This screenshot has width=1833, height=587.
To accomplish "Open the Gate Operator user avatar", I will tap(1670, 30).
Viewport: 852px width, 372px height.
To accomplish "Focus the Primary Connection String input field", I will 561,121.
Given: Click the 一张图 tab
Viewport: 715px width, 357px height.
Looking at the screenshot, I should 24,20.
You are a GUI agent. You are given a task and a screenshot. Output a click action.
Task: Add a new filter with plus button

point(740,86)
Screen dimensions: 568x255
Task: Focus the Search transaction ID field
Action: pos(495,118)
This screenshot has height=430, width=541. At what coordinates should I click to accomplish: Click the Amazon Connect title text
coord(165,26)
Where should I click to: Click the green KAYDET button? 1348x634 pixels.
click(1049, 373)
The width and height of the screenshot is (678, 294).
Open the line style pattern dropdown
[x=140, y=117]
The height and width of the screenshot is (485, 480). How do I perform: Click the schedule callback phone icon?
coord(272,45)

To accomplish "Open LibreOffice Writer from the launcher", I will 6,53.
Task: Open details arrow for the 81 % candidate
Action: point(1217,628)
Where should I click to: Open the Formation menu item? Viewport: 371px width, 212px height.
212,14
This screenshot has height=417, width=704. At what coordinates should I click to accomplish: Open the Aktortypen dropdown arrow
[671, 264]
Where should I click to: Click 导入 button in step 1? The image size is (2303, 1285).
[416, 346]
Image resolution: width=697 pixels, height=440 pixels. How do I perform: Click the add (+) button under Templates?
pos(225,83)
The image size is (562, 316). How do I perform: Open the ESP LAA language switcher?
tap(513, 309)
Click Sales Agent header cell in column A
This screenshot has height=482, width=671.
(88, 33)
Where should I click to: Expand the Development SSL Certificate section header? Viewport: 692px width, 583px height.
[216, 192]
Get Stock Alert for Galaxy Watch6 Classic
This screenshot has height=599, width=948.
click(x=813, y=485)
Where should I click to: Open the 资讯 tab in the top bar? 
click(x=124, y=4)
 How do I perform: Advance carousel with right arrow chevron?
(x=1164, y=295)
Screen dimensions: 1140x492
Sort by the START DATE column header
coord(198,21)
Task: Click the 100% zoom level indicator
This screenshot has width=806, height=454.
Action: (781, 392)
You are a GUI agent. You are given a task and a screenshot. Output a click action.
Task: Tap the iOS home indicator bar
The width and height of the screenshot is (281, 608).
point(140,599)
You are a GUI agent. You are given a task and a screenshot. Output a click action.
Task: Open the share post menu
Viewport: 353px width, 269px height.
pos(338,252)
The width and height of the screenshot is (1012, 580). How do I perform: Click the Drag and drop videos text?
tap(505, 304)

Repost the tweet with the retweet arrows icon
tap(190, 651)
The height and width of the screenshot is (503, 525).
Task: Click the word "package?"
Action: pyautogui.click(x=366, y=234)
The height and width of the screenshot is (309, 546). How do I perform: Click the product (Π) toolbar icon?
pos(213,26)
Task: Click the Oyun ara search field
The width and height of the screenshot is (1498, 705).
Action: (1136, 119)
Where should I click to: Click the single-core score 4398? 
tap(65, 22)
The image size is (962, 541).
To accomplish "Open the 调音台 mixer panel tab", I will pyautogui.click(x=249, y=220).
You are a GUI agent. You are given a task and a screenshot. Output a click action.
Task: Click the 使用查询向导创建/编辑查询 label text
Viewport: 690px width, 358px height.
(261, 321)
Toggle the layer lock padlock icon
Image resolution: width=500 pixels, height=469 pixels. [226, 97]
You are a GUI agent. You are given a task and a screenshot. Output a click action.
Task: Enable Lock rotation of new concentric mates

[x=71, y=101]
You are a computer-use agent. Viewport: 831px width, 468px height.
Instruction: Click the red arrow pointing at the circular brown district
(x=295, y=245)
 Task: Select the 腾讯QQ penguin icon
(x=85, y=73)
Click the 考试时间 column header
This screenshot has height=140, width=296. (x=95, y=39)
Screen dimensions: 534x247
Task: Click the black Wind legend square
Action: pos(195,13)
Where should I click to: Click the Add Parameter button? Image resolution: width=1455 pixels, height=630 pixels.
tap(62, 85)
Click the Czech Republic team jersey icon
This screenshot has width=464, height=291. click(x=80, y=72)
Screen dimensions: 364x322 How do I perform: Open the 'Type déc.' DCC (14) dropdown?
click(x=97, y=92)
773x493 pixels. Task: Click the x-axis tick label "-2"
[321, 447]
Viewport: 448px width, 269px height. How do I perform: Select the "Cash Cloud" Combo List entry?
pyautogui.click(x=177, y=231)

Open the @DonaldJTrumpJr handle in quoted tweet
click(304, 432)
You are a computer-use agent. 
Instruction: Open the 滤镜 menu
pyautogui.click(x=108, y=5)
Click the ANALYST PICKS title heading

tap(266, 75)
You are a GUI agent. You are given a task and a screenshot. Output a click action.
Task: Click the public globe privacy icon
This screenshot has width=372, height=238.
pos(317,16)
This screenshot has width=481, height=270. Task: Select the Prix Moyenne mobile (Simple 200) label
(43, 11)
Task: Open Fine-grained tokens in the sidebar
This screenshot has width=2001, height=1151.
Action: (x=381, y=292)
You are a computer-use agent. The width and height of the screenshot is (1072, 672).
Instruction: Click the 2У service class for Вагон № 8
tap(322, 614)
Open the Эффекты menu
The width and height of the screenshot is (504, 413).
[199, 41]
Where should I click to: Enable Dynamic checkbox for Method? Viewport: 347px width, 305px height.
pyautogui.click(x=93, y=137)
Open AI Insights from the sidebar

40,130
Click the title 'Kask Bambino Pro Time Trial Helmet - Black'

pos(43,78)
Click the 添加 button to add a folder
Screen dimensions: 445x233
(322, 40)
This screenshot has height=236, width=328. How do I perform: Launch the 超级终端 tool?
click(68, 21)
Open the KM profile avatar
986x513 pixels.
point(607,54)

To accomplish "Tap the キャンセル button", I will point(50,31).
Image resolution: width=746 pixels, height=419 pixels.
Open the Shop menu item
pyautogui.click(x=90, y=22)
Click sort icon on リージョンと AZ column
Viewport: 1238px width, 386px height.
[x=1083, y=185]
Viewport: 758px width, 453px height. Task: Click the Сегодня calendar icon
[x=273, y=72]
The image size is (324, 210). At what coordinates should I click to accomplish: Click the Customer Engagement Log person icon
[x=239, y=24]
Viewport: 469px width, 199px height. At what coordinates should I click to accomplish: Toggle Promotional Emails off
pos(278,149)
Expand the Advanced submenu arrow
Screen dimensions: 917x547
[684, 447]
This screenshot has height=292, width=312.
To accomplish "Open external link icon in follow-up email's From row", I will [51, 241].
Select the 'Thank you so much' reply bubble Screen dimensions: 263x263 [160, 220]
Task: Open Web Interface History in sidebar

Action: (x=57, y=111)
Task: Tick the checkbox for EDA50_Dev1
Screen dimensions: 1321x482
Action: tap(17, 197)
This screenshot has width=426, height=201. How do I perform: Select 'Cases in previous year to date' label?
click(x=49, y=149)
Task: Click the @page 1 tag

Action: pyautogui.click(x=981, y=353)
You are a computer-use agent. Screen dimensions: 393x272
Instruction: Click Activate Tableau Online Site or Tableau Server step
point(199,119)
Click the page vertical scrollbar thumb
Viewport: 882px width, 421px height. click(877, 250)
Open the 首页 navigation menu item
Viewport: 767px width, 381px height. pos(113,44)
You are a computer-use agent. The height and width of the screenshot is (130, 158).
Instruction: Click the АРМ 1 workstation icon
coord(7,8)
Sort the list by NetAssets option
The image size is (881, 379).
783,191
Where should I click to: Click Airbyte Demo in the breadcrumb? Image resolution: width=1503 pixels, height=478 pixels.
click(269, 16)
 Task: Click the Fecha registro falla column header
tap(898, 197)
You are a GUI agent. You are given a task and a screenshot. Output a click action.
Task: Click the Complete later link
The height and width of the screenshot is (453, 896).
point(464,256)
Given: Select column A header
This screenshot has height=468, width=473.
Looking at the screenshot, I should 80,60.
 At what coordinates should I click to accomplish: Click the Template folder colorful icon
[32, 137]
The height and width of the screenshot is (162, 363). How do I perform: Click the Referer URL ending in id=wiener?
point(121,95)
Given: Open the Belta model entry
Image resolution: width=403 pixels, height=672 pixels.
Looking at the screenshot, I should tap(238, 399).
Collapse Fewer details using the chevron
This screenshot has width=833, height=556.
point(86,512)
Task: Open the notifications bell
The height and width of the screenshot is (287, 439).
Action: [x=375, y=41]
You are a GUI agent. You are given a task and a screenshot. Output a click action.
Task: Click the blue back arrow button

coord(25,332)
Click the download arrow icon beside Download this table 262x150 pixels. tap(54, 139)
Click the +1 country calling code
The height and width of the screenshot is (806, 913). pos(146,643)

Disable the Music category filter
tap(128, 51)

━━━━━━━━━━━━━━━━━━━━

Nothing but a number should be given: the count of lines above that hold "computer".

◆ **TASK RESULT**:
5